Die Ocean Ranger war eine große Halbtaucher-Bohrinsel der Ocean Drilling and Exploration Company (ODECO). Sie wurde im Sturm durch Wellen beschädigt und sank am 15. Februar 1982 im Nordwest-Atlantik, 315 Kilometer südöstlich von St. John’s bei den Grand Banks. Alle 84 Besatzungsmitglieder starben.

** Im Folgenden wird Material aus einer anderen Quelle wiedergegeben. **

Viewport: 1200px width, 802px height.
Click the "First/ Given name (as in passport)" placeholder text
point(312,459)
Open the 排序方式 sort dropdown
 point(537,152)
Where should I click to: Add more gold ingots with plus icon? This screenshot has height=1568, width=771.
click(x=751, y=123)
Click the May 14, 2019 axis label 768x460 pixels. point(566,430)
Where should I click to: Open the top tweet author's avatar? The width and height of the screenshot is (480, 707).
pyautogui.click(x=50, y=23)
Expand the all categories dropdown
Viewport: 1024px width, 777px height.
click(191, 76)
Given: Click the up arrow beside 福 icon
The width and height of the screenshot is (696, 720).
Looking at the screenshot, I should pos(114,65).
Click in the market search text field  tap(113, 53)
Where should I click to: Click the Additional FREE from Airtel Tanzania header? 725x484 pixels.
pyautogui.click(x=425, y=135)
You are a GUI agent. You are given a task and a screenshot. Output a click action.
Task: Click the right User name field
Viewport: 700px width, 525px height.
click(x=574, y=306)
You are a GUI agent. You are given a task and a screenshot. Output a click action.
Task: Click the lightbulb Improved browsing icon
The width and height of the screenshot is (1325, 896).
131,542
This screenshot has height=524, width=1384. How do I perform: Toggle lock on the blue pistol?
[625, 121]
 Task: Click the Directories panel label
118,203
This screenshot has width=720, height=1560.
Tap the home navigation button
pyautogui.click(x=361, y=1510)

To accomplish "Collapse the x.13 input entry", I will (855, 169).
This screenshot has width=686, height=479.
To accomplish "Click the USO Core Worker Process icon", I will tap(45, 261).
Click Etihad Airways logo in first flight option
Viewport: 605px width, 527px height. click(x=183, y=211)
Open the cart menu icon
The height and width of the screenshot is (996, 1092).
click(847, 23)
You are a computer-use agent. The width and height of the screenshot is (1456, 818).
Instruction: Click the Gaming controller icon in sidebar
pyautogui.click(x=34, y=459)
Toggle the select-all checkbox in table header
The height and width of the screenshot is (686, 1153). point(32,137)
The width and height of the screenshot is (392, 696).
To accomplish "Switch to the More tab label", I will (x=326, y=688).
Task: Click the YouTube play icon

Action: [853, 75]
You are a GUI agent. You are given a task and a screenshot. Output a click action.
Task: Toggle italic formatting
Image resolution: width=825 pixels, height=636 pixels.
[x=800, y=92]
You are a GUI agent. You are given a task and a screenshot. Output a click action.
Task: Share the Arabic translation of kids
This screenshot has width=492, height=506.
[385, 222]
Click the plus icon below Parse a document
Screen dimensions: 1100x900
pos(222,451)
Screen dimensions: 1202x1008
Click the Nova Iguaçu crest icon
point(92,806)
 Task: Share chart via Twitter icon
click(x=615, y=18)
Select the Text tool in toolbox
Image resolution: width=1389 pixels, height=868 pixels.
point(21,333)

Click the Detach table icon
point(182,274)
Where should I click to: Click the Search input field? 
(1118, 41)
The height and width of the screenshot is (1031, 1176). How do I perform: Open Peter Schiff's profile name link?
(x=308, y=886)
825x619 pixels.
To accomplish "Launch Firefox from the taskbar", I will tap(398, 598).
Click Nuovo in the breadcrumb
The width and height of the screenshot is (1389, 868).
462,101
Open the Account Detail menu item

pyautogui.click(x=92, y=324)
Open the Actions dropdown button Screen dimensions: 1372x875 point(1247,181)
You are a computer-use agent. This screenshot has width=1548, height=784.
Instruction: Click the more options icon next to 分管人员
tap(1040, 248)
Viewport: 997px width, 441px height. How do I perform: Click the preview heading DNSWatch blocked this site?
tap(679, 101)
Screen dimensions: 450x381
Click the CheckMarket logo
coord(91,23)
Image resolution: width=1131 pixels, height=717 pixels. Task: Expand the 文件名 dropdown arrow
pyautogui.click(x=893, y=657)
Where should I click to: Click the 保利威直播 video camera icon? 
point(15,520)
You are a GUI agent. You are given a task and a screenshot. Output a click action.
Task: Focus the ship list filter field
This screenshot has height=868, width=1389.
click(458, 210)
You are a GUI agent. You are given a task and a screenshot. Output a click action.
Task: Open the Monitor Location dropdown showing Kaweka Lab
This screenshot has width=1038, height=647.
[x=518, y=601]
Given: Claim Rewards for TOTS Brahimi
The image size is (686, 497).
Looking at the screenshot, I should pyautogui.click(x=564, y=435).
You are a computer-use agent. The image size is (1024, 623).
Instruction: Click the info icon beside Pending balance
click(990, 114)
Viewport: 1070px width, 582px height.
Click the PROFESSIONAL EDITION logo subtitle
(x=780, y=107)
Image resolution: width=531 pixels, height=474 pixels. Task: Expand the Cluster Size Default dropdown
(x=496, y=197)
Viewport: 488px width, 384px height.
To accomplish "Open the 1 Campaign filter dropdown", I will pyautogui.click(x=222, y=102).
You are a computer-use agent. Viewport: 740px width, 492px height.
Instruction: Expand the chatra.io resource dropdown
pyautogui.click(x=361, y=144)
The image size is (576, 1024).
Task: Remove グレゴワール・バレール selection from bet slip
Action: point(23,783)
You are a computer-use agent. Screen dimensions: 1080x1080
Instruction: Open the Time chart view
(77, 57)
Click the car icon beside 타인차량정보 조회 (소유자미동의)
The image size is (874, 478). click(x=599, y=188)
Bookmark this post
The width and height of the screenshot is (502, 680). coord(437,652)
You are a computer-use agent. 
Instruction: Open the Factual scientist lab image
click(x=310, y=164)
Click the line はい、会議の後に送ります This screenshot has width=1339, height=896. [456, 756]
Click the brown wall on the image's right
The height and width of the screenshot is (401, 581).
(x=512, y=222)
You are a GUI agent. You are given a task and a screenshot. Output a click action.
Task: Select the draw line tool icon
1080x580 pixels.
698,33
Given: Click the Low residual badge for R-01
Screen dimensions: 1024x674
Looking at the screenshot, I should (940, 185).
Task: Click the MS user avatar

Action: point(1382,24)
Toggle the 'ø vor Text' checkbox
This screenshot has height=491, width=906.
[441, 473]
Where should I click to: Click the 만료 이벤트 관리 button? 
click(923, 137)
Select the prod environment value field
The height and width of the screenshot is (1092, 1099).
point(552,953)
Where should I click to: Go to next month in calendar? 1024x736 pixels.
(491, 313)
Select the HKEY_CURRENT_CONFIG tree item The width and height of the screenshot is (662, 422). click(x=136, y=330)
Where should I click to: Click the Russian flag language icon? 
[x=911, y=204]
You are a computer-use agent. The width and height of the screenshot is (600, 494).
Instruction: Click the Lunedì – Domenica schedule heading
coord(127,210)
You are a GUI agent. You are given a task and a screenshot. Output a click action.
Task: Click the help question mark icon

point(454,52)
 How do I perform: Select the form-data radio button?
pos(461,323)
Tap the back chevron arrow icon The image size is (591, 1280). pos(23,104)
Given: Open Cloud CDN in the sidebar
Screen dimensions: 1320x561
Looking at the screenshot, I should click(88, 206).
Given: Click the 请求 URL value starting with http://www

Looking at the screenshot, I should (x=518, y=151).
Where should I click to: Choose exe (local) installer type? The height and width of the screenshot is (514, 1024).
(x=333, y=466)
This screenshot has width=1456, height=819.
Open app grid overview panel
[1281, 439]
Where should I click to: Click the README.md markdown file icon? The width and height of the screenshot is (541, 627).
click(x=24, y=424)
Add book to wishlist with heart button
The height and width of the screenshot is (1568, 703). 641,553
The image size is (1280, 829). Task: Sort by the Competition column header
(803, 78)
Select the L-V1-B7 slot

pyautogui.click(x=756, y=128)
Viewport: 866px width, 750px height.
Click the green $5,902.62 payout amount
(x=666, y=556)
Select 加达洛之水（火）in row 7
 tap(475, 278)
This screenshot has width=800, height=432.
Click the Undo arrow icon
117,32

Die Ursachen der Katastrophe wurden anschließend genau analysiert und führten zusammen mit den Erkenntnissen zum Kentern der Alexander L. Kielland im März 1980 zu einer deutlichen Verbesserung der Ausbildung der Besatzungen und zu neuen Sicherheitstechniken auf Bohrinseln.
Aufbau und Einsatz
Die Ocean Ranger wurde von Mitsubishi Heavy Industries in Hiroshima, Japan für 125 Millionen USD gebaut. Sie war bei Inbetriebnahme 1976 mit 120,1 Meter Länge und 90,7 Meter Breite die damals weltweit größte Bohrinsel. Die Arbeitsplattform befand sich 46,2 Meter über dem Kiel und verfügte über drei Kräne.
Die Ocean Ranger war selbstfahrend: im Heck der beiden Pontons befand sich je ein Maschinenraum mit zwei DC-Elektromotoren zu 2600 kW, die zusammen über ein Reduziergetriebe auf den Propeller einer drehbar gelagerten Kortdüse wirkten. Insgesamt standen somit 10,4 MW für die Marschfahrt zur Verfügung. Neben dem Maschinenraum war der Pumpenraum, mit dem u. a. die Ballasttanks in den Auftriebskörpern gelenzt werden konnten. Während der Fahrt wurden die Platform angehoben, so dass die Pontons aus dem Wasser ragten. Dort wurden die Anker in eine Schiene eingehakt und mit den Ankerwinden auf Spannung gehalten.